Repeat word for word the part of the Bitcoin block glossary below that opens with the words containing "A 32-bit number" and closes with "times per second.".
[Begin SELECTED PASSAGE]
Transactions in this block

The number of money transfers bundled into this block. The first transaction is always the coinbase — that's how the miner pays themselves new coins.

Blocks can hold up to ~4 MB of transaction data (since SegWit). On busy days that means thousands of transactions.

Block size & weight

Size: total bytes on disk for this block.

Weight: a SegWit-era metric. Witness data (signatures) counts less than other data. The protocol limit is 4,000,000 weight units, which roughly maps to 1–4 MB depending on transaction types.

Block reward

Two parts go to the miner who finds this block:

The subsidy halves every 210,000 blocks (~4 years). Started at 50 BTC in 2009, now 6.25 BTC.

Confirmations

How many blocks have been built on top of this one. The current tip has 1 confirmation, the block before it has 2, and so on.

More confirmations = harder to undo. 6 confirmations is the rule of thumb for serious payments.

The block header

Every block starts with an 80-byte header that summarizes everything: which version, where it links to (previous hash), what's inside (merkle root), when it was made (time), how hard the mining was (bits), and the lottery number that won (nonce).

This header is what gets hashed during mining.

Version

Tells the network which protocol rules this block follows. Used for soft-fork signaling — miners flip bits to vote for new features (BIP9, BIP8).

Bits

A compressed encoding of the difficulty target. The block hash must be lower than this target for the block to be valid.

Lower target = fewer valid hashes = more work for miners.

Nonce

A 32-bit number miners cycle through, looking for one that makes the block hash low enough.

If they exhaust all 4 billion nonces without success, they tweak the coinbase transaction (which changes the merkle root) and try again. Mining is mostly this loop, billions of times per second.

Difficulty

How hard mining is, expressed relative to the easiest possible target. The network targets one block every 10 minutes on average.

Difficulty is recalibrated every 2,016 blocks (~2 weeks). If blocks came in faster than 10 min on average, difficulty goes up. Slower? Down.
[End SELECTED PASSAGE]
[Begin RECORDED DATA]
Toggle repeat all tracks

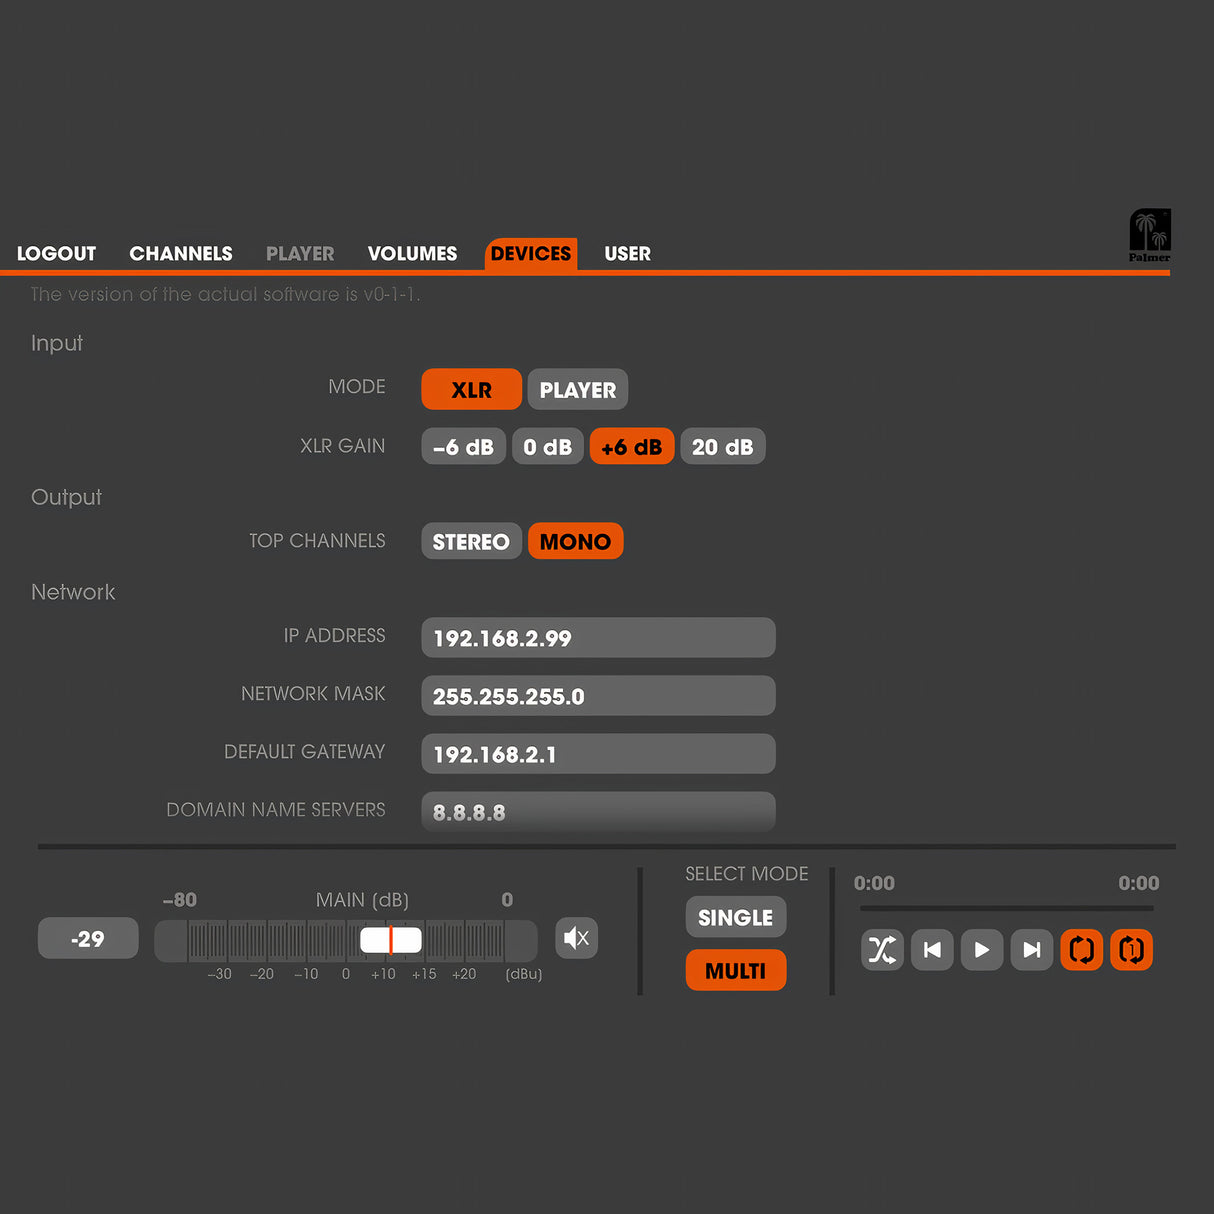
[End RECORDED DATA]
__EXERCISE OUTPUT__:
A 32-bit number miners cycle through, looking for one that makes the block hash low enough.

If they exhaust all 4 billion nonces without success, they tweak the coinbase transaction (which changes the merkle root) and try again. Mining is mostly this loop, billions of times per second.